Give back exactly the lines of the material below that start at the line containing "The height and width of the screenshot is (534, 676)." and end at the line containing "Select the Ruby Loop snippet row", and no others.

'''

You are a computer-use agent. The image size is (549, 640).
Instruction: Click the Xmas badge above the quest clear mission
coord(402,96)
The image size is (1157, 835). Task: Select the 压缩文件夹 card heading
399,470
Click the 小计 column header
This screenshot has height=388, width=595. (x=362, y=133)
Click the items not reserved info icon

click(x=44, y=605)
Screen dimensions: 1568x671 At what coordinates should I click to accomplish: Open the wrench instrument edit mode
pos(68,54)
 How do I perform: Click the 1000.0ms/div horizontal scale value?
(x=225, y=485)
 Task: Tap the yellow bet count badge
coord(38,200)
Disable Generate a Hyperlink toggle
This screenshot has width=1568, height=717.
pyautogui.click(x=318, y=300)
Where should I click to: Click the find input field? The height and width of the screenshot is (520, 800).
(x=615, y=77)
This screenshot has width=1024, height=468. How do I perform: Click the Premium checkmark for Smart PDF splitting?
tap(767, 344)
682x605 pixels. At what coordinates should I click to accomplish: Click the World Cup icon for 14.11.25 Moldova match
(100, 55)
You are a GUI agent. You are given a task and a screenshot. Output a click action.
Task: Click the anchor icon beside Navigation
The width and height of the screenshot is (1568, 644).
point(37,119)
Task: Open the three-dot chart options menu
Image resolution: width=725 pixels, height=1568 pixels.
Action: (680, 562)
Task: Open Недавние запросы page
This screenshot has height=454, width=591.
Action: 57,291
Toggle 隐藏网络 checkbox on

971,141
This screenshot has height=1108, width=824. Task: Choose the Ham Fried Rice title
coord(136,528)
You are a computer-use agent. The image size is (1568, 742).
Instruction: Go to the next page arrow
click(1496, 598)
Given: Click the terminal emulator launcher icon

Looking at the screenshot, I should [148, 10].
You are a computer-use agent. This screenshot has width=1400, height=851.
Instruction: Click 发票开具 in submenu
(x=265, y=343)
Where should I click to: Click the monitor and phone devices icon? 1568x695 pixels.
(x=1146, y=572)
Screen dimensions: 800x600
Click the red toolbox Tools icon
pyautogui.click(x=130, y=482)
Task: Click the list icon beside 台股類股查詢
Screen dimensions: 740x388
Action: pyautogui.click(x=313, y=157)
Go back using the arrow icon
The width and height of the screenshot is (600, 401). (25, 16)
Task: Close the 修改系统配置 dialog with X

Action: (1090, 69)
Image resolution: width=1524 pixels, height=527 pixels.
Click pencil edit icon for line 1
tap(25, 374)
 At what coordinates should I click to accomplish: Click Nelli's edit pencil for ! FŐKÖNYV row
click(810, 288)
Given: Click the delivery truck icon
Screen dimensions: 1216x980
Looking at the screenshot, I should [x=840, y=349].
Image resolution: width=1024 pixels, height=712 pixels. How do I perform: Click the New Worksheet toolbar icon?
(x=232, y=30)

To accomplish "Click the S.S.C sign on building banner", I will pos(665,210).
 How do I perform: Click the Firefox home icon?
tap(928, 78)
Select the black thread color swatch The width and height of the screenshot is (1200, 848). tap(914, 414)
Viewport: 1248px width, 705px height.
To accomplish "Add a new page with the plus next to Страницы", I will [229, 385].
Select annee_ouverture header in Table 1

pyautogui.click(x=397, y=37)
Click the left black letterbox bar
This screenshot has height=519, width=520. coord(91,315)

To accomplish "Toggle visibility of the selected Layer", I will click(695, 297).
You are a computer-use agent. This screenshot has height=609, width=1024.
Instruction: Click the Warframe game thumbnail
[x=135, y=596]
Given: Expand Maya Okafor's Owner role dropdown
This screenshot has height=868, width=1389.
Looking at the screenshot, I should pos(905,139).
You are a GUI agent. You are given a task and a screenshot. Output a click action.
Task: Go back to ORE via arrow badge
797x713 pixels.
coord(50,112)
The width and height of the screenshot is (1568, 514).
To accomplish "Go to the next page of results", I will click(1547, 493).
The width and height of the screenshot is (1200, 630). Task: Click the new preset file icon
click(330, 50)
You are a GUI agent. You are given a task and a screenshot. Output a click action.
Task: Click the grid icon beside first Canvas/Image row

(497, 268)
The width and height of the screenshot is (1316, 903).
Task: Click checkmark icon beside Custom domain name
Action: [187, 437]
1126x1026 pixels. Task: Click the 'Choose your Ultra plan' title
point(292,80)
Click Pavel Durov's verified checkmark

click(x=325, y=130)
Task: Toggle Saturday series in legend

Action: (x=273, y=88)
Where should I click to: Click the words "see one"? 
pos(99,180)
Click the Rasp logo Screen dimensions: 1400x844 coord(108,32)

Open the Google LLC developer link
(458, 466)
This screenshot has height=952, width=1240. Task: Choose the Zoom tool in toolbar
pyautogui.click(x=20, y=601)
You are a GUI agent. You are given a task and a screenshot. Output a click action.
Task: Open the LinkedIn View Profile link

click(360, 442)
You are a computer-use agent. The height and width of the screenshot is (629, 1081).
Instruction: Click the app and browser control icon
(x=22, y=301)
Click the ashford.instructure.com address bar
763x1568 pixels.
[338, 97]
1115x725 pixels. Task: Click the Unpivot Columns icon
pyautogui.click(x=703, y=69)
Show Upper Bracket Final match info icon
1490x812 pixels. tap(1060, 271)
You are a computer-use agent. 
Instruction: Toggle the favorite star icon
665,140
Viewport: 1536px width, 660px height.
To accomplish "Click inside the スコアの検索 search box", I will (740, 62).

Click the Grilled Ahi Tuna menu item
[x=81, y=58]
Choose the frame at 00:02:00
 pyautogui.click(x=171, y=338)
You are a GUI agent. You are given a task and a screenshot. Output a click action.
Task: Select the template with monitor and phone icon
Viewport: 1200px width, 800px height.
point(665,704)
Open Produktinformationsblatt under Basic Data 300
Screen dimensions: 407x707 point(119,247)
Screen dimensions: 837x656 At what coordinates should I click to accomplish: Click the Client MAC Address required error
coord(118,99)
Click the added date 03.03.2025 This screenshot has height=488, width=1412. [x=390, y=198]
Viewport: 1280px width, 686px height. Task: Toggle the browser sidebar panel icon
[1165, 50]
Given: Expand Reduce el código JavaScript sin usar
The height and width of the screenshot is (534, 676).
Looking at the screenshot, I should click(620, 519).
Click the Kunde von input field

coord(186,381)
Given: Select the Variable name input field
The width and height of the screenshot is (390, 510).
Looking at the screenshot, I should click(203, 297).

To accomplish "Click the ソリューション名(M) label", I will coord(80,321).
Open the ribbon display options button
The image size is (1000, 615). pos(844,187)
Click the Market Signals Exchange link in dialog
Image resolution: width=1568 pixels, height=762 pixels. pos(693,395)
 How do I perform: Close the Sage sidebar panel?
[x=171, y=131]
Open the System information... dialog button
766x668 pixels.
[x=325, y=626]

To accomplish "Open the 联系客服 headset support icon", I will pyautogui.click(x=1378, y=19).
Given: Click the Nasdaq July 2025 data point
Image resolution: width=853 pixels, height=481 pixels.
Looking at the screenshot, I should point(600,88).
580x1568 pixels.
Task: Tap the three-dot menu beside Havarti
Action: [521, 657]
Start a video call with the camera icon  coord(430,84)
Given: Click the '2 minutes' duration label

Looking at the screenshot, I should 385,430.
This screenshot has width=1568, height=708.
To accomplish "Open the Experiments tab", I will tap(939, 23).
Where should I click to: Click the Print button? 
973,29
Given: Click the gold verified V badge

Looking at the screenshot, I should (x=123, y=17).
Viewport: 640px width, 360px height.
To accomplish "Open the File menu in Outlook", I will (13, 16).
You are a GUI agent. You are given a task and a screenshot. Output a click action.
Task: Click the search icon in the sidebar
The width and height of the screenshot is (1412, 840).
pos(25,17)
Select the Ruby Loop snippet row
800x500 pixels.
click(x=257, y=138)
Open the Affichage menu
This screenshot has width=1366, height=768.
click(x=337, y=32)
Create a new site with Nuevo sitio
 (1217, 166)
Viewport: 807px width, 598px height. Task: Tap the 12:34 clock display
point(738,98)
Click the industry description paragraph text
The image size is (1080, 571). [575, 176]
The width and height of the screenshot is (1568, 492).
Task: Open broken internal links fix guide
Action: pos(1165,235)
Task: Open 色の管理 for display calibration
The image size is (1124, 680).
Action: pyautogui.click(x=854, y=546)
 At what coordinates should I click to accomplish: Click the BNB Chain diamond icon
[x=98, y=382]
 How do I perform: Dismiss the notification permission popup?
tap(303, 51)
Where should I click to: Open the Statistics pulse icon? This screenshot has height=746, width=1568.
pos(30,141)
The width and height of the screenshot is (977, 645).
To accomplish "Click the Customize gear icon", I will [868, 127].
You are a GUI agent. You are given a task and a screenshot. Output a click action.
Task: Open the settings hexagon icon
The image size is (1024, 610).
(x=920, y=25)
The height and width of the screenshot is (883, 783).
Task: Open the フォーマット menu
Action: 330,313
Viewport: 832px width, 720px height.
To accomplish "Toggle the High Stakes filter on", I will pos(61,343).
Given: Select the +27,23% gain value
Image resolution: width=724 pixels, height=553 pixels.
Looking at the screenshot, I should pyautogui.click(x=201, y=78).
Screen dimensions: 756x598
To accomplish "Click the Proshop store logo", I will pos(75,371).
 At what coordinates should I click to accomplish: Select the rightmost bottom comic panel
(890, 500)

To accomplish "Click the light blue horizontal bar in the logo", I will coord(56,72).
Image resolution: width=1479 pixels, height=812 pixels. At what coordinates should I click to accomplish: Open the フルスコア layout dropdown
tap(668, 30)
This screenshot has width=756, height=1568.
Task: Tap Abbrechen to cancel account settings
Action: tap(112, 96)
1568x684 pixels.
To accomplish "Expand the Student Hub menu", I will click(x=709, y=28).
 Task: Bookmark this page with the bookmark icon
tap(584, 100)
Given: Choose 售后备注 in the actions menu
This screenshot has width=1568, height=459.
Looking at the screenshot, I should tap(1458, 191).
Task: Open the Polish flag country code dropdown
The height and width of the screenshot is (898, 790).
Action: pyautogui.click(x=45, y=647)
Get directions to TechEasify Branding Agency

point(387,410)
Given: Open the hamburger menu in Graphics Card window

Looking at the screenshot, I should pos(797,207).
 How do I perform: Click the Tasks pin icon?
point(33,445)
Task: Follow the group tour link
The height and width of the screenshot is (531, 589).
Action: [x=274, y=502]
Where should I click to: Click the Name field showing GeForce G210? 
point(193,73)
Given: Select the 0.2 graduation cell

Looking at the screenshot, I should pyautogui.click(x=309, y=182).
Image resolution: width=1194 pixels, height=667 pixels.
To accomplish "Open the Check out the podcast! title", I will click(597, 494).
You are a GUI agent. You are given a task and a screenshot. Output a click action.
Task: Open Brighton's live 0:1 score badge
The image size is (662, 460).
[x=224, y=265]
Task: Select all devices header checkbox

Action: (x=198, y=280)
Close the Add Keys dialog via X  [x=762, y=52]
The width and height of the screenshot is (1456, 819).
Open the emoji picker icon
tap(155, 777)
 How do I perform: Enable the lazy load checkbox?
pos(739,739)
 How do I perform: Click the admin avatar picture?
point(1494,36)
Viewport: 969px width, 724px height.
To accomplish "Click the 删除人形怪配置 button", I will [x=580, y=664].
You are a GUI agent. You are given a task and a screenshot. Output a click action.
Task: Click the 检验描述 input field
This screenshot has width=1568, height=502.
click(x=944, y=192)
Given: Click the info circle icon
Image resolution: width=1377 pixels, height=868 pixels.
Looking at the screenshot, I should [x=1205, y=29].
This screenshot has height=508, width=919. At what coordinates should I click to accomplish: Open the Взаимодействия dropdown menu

'''

Answer section:
The height and width of the screenshot is (534, 676).
Looking at the screenshot, I should click(620, 519).
Click the Kunde von input field

coord(186,381)
Given: Select the Variable name input field
The width and height of the screenshot is (390, 510).
Looking at the screenshot, I should click(203, 297).

To accomplish "Click the ソリューション名(M) label", I will coord(80,321).
Open the ribbon display options button
The image size is (1000, 615). pos(844,187)
Click the Market Signals Exchange link in dialog
Image resolution: width=1568 pixels, height=762 pixels. pos(693,395)
 How do I perform: Close the Sage sidebar panel?
[x=171, y=131]
Open the System information... dialog button
766x668 pixels.
[x=325, y=626]

To accomplish "Open the 联系客服 headset support icon", I will pyautogui.click(x=1378, y=19).
Given: Click the Nasdaq July 2025 data point
Image resolution: width=853 pixels, height=481 pixels.
Looking at the screenshot, I should point(600,88).
580x1568 pixels.
Task: Tap the three-dot menu beside Havarti
Action: [521, 657]
Start a video call with the camera icon  coord(430,84)
Given: Click the '2 minutes' duration label

Looking at the screenshot, I should 385,430.
This screenshot has width=1568, height=708.
To accomplish "Open the Experiments tab", I will tap(939, 23).
Where should I click to: Click the Print button? 
973,29
Given: Click the gold verified V badge

Looking at the screenshot, I should (x=123, y=17).
Viewport: 640px width, 360px height.
To accomplish "Open the File menu in Outlook", I will (13, 16).
You are a GUI agent. You are given a task and a screenshot. Output a click action.
Task: Click the search icon in the sidebar
The width and height of the screenshot is (1412, 840).
pos(25,17)
Select the Ruby Loop snippet row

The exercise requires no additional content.